The two circles intersect at two points. Let's call one of these intersection points A. The distance from C1 to A (C1A) is the radius of the first circle, so C1A = 6 units. The distance from C2 to A (C2A) is the radius of the second circle, so C2A = 6 units.

Notice that the triangle formed by C1, C2, and A (triangle C1AC2) has all three sides equal to 6 units (C1A = 6, C2A = 6, C1C2 = 6). This means triangle C1AC2 is an equilateral triangle, where all sides are the same length.

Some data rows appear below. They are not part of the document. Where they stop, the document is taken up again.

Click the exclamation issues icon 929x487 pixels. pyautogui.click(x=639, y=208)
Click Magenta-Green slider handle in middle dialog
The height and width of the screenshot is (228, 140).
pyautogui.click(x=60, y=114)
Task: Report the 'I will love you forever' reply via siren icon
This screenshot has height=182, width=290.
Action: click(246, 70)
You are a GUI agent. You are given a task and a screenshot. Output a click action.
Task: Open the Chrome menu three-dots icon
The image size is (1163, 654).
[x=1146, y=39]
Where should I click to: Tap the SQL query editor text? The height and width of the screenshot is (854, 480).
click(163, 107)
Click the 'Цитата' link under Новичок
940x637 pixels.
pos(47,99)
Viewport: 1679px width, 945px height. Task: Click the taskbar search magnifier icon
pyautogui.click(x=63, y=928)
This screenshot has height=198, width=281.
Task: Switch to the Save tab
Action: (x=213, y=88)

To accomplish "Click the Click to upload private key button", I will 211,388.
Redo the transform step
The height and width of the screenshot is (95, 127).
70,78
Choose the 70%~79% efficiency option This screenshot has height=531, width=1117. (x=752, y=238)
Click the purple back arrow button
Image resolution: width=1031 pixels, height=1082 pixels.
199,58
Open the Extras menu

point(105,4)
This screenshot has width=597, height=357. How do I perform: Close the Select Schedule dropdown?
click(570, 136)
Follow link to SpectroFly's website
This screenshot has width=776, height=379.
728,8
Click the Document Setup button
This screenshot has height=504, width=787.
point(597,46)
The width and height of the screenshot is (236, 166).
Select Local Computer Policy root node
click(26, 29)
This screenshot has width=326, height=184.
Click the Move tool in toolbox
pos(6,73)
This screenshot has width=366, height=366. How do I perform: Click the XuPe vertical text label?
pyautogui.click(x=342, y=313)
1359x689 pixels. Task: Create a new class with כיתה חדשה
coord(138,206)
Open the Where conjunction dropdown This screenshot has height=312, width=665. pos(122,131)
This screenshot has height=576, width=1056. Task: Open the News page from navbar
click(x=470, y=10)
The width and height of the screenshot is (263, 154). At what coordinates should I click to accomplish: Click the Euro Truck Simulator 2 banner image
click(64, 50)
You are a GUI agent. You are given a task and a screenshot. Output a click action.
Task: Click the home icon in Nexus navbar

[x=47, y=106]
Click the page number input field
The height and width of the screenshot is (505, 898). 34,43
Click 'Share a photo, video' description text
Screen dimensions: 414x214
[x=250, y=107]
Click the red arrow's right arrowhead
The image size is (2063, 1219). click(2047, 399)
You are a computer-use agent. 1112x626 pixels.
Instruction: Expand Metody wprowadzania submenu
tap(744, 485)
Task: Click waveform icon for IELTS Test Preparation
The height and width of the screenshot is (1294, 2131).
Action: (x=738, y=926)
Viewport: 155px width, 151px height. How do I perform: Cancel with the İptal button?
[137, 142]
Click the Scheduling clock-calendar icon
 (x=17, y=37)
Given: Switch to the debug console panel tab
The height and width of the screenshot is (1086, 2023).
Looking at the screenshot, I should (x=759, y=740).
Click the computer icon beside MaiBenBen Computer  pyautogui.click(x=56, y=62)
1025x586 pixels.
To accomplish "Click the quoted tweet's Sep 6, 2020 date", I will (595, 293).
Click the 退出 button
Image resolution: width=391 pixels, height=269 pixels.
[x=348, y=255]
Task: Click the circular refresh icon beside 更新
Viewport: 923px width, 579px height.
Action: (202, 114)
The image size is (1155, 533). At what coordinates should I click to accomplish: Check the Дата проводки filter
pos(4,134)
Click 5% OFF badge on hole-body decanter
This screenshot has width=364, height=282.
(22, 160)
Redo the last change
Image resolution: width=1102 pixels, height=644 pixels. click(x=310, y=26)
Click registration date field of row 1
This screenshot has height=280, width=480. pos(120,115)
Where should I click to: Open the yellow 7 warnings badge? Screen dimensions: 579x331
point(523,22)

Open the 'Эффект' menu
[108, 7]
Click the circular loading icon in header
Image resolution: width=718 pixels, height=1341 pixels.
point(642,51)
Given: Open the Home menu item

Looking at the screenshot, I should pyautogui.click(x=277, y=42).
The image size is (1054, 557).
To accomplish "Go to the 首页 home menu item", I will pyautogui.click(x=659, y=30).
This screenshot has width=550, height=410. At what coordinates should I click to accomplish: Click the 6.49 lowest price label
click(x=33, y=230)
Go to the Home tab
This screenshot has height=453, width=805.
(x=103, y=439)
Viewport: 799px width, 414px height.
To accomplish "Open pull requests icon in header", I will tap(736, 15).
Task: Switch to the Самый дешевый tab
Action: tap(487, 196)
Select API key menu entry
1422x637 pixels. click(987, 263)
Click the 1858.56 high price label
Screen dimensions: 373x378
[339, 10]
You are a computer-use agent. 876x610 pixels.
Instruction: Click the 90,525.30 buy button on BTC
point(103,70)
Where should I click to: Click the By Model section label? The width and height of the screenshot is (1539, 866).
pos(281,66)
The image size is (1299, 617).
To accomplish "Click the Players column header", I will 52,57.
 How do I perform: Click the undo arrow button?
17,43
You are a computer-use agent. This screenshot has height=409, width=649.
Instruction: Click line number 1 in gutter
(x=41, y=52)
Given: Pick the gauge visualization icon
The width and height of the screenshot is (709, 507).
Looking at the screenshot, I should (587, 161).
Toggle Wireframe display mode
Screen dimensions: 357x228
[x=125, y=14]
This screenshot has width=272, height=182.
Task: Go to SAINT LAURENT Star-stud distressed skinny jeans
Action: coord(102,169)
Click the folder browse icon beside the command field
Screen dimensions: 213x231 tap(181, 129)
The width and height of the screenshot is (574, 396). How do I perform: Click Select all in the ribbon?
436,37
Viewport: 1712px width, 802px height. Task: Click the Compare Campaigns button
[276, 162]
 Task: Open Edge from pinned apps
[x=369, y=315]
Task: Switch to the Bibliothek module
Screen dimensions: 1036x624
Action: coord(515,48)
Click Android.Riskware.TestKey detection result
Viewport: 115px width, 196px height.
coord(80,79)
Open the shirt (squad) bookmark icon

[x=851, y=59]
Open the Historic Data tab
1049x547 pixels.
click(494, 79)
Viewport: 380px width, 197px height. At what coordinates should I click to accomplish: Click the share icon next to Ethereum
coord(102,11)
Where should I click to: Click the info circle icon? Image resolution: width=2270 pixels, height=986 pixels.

**step3** Locating the Midpoint of the Centers

The common chord connects the two intersection points (A and the other point, let's call it B). The line connecting the centers (C1C2) is perpendicular to the common chord (AB) and bisects it. This means that C1C2 cuts AB into two equal halves, and similarly, the common chord AB cuts C1C2 into two equal halves. Let M be the point where the common chord AB crosses the line C1C2. Since M is the midpoint of C1C2, and C1C2 is 6 units long, the distance from C1 to M (C1M) is half of 6, which is 3 units.

**step4** Forming a Right Triangle

Now, consider the triangle formed by C1, M, and A (triangle C1MA). Because the line C1C2 is perpendicular to the common chord AB, the angle at M (angle C1MA) is a right angle (90 degrees). This makes triangle C1MA a right-angled triangle.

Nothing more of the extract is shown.